» **What is asked**:
Reproduce each of the following records verbatim, keeping their original order.

##### Items #####

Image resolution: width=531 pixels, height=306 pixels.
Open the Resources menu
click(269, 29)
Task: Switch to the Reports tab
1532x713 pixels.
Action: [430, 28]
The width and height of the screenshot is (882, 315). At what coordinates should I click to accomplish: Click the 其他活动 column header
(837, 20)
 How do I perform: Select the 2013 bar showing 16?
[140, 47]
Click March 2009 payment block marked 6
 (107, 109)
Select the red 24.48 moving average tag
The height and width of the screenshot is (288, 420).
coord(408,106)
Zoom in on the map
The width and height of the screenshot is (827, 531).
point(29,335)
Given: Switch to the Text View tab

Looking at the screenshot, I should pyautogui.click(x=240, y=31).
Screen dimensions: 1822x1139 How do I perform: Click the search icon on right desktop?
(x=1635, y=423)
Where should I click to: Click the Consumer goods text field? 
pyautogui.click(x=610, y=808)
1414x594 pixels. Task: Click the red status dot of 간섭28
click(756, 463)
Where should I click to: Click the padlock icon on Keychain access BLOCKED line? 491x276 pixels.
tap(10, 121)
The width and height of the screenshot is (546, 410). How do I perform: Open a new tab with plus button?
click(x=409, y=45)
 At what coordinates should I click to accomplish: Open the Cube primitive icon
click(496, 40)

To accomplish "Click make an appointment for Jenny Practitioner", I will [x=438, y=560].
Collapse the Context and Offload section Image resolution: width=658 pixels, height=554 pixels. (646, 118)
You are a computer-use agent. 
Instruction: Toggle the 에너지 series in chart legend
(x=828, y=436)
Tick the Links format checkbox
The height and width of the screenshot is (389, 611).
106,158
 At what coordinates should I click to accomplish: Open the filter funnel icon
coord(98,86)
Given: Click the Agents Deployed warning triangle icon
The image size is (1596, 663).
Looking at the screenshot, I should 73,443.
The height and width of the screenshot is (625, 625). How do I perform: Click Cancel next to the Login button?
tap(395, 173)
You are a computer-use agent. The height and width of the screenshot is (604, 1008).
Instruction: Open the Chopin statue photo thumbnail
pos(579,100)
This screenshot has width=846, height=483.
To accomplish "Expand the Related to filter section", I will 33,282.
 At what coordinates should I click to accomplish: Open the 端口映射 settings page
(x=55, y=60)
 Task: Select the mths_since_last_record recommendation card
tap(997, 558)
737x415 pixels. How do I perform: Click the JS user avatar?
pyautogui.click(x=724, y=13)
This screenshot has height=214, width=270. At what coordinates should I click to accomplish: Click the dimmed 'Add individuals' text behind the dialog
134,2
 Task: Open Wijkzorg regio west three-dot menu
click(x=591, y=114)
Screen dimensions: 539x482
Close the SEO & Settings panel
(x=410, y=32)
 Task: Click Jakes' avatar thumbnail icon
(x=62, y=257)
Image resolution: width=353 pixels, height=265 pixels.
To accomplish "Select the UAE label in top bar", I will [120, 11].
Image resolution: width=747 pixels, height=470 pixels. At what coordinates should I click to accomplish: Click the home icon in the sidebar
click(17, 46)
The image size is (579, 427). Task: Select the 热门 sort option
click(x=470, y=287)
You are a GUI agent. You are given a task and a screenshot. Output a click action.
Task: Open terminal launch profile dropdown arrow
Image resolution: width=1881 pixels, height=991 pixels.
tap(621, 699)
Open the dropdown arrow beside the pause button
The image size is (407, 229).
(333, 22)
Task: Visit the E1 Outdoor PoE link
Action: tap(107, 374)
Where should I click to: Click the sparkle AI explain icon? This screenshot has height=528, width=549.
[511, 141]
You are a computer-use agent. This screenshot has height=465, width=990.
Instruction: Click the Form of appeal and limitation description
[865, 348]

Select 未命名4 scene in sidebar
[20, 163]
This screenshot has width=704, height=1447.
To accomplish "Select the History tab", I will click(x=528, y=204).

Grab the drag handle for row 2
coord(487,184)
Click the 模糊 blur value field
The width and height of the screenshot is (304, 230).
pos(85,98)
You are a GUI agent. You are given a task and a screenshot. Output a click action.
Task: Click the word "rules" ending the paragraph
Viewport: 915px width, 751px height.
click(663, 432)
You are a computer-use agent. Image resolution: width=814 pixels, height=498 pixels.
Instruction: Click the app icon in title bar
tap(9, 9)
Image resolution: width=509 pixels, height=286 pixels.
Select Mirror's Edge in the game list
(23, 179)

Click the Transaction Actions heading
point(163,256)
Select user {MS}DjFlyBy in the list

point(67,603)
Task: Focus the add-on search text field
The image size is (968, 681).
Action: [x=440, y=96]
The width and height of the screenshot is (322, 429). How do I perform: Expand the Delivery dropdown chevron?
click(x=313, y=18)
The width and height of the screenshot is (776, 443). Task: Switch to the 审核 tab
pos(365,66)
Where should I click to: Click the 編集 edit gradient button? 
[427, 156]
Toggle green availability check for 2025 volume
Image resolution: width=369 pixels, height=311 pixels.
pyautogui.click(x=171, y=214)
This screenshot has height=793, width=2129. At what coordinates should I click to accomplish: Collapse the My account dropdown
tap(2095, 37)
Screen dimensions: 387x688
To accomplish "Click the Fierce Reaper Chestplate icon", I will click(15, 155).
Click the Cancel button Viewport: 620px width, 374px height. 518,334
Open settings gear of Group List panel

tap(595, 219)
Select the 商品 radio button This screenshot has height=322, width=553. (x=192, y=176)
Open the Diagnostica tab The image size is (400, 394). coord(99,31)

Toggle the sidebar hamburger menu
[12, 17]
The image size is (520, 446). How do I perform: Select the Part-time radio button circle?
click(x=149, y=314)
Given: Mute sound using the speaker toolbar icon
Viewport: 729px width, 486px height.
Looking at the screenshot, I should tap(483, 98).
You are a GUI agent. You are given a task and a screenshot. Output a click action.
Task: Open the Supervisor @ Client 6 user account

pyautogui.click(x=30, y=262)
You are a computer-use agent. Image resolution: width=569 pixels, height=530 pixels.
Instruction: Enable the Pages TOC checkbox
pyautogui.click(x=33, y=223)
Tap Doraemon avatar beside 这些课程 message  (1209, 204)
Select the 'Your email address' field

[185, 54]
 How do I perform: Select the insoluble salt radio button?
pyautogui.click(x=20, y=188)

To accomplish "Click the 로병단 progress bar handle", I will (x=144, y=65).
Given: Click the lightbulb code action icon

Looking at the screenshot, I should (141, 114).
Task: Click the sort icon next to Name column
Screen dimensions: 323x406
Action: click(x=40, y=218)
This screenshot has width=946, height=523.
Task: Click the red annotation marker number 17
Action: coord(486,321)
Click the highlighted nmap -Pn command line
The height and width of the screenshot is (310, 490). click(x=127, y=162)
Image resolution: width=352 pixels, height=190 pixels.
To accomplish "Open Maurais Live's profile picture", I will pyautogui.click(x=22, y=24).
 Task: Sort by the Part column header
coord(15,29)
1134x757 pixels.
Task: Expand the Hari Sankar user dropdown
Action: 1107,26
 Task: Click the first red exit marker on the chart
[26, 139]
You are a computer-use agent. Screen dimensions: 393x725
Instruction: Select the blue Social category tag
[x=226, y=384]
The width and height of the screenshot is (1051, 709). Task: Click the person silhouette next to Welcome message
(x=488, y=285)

#####

» **Full response**:
Image resolution: width=531 pixels, height=306 pixels.
Open the Resources menu
click(269, 29)
Task: Switch to the Reports tab
1532x713 pixels.
Action: [430, 28]
The width and height of the screenshot is (882, 315). At what coordinates should I click to accomplish: Click the 其他活动 column header
(837, 20)
 How do I perform: Select the 2013 bar showing 16?
[140, 47]
Click March 2009 payment block marked 6
 (107, 109)
Select the red 24.48 moving average tag
The height and width of the screenshot is (288, 420).
coord(408,106)
Zoom in on the map
The width and height of the screenshot is (827, 531).
point(29,335)
Given: Switch to the Text View tab

Looking at the screenshot, I should pyautogui.click(x=240, y=31).
Screen dimensions: 1822x1139 How do I perform: Click the search icon on right desktop?
(x=1635, y=423)
Where should I click to: Click the Consumer goods text field? 
pyautogui.click(x=610, y=808)
1414x594 pixels. Task: Click the red status dot of 간섭28
click(756, 463)
Where should I click to: Click the padlock icon on Keychain access BLOCKED line? 491x276 pixels.
tap(10, 121)
The width and height of the screenshot is (546, 410). How do I perform: Open a new tab with plus button?
click(x=409, y=45)
 At what coordinates should I click to accomplish: Open the Cube primitive icon
click(496, 40)

To accomplish "Click make an appointment for Jenny Practitioner", I will [x=438, y=560].
Collapse the Context and Offload section Image resolution: width=658 pixels, height=554 pixels. (646, 118)
You are a computer-use agent. 
Instruction: Toggle the 에너지 series in chart legend
(x=828, y=436)
Tick the Links format checkbox
The height and width of the screenshot is (389, 611).
106,158
 At what coordinates should I click to accomplish: Open the filter funnel icon
coord(98,86)
Given: Click the Agents Deployed warning triangle icon
The image size is (1596, 663).
Looking at the screenshot, I should 73,443.
The height and width of the screenshot is (625, 625). How do I perform: Click Cancel next to the Login button?
tap(395, 173)
You are a computer-use agent. The height and width of the screenshot is (604, 1008).
Instruction: Open the Chopin statue photo thumbnail
pos(579,100)
This screenshot has width=846, height=483.
To accomplish "Expand the Related to filter section", I will 33,282.
 At what coordinates should I click to accomplish: Open the 端口映射 settings page
(x=55, y=60)
 Task: Select the mths_since_last_record recommendation card
tap(997, 558)
737x415 pixels. How do I perform: Click the JS user avatar?
pyautogui.click(x=724, y=13)
This screenshot has height=214, width=270. At what coordinates should I click to accomplish: Click the dimmed 'Add individuals' text behind the dialog
134,2
 Task: Open Wijkzorg regio west three-dot menu
click(x=591, y=114)
Screen dimensions: 539x482
Close the SEO & Settings panel
(x=410, y=32)
 Task: Click Jakes' avatar thumbnail icon
(x=62, y=257)
Image resolution: width=353 pixels, height=265 pixels.
To accomplish "Select the UAE label in top bar", I will [120, 11].
Image resolution: width=747 pixels, height=470 pixels. At what coordinates should I click to accomplish: Click the home icon in the sidebar
click(17, 46)
The image size is (579, 427). Task: Select the 热门 sort option
click(x=470, y=287)
You are a GUI agent. You are given a task and a screenshot. Output a click action.
Task: Open terminal launch profile dropdown arrow
Image resolution: width=1881 pixels, height=991 pixels.
tap(621, 699)
Open the dropdown arrow beside the pause button
The image size is (407, 229).
(333, 22)
Task: Visit the E1 Outdoor PoE link
Action: tap(107, 374)
Where should I click to: Click the sparkle AI explain icon? This screenshot has height=528, width=549.
[511, 141]
You are a computer-use agent. This screenshot has height=465, width=990.
Instruction: Click the Form of appeal and limitation description
[865, 348]

Select 未命名4 scene in sidebar
[20, 163]
This screenshot has width=704, height=1447.
To accomplish "Select the History tab", I will click(x=528, y=204).

Grab the drag handle for row 2
coord(487,184)
Click the 模糊 blur value field
The width and height of the screenshot is (304, 230).
pos(85,98)
You are a GUI agent. You are given a task and a screenshot. Output a click action.
Task: Click the word "rules" ending the paragraph
Viewport: 915px width, 751px height.
click(663, 432)
You are a computer-use agent. Image resolution: width=814 pixels, height=498 pixels.
Instruction: Click the app icon in title bar
tap(9, 9)
Image resolution: width=509 pixels, height=286 pixels.
Select Mirror's Edge in the game list
(23, 179)

Click the Transaction Actions heading
point(163,256)
Select user {MS}DjFlyBy in the list

point(67,603)
Task: Focus the add-on search text field
The image size is (968, 681).
Action: [x=440, y=96]
The width and height of the screenshot is (322, 429). How do I perform: Expand the Delivery dropdown chevron?
click(x=313, y=18)
The width and height of the screenshot is (776, 443). Task: Switch to the 审核 tab
pos(365,66)
Where should I click to: Click the 編集 edit gradient button? 
[427, 156]
Toggle green availability check for 2025 volume
Image resolution: width=369 pixels, height=311 pixels.
pyautogui.click(x=171, y=214)
This screenshot has height=793, width=2129. At what coordinates should I click to accomplish: Collapse the My account dropdown
tap(2095, 37)
Screen dimensions: 387x688
To accomplish "Click the Fierce Reaper Chestplate icon", I will click(15, 155).
Click the Cancel button Viewport: 620px width, 374px height. 518,334
Open settings gear of Group List panel

tap(595, 219)
Select the 商品 radio button This screenshot has height=322, width=553. (x=192, y=176)
Open the Diagnostica tab The image size is (400, 394). coord(99,31)

Toggle the sidebar hamburger menu
[12, 17]
The image size is (520, 446). How do I perform: Select the Part-time radio button circle?
click(x=149, y=314)
Given: Mute sound using the speaker toolbar icon
Viewport: 729px width, 486px height.
Looking at the screenshot, I should tap(483, 98).
You are a GUI agent. You are given a task and a screenshot. Output a click action.
Task: Open the Supervisor @ Client 6 user account

pyautogui.click(x=30, y=262)
You are a computer-use agent. Image resolution: width=569 pixels, height=530 pixels.
Instruction: Enable the Pages TOC checkbox
pyautogui.click(x=33, y=223)
Tap Doraemon avatar beside 这些课程 message  (1209, 204)
Select the 'Your email address' field

[185, 54]
 How do I perform: Select the insoluble salt radio button?
pyautogui.click(x=20, y=188)

To accomplish "Click the 로병단 progress bar handle", I will (x=144, y=65).
Given: Click the lightbulb code action icon

Looking at the screenshot, I should (141, 114).
Task: Click the sort icon next to Name column
Screen dimensions: 323x406
Action: click(x=40, y=218)
This screenshot has width=946, height=523.
Task: Click the red annotation marker number 17
Action: coord(486,321)
Click the highlighted nmap -Pn command line
The height and width of the screenshot is (310, 490). click(x=127, y=162)
Image resolution: width=352 pixels, height=190 pixels.
To accomplish "Open Maurais Live's profile picture", I will pyautogui.click(x=22, y=24).
 Task: Sort by the Part column header
coord(15,29)
1134x757 pixels.
Task: Expand the Hari Sankar user dropdown
Action: 1107,26
 Task: Click the first red exit marker on the chart
[26, 139]
You are a computer-use agent. Screen dimensions: 393x725
Instruction: Select the blue Social category tag
[x=226, y=384]
The width and height of the screenshot is (1051, 709). Task: Click the person silhouette next to Welcome message
(x=488, y=285)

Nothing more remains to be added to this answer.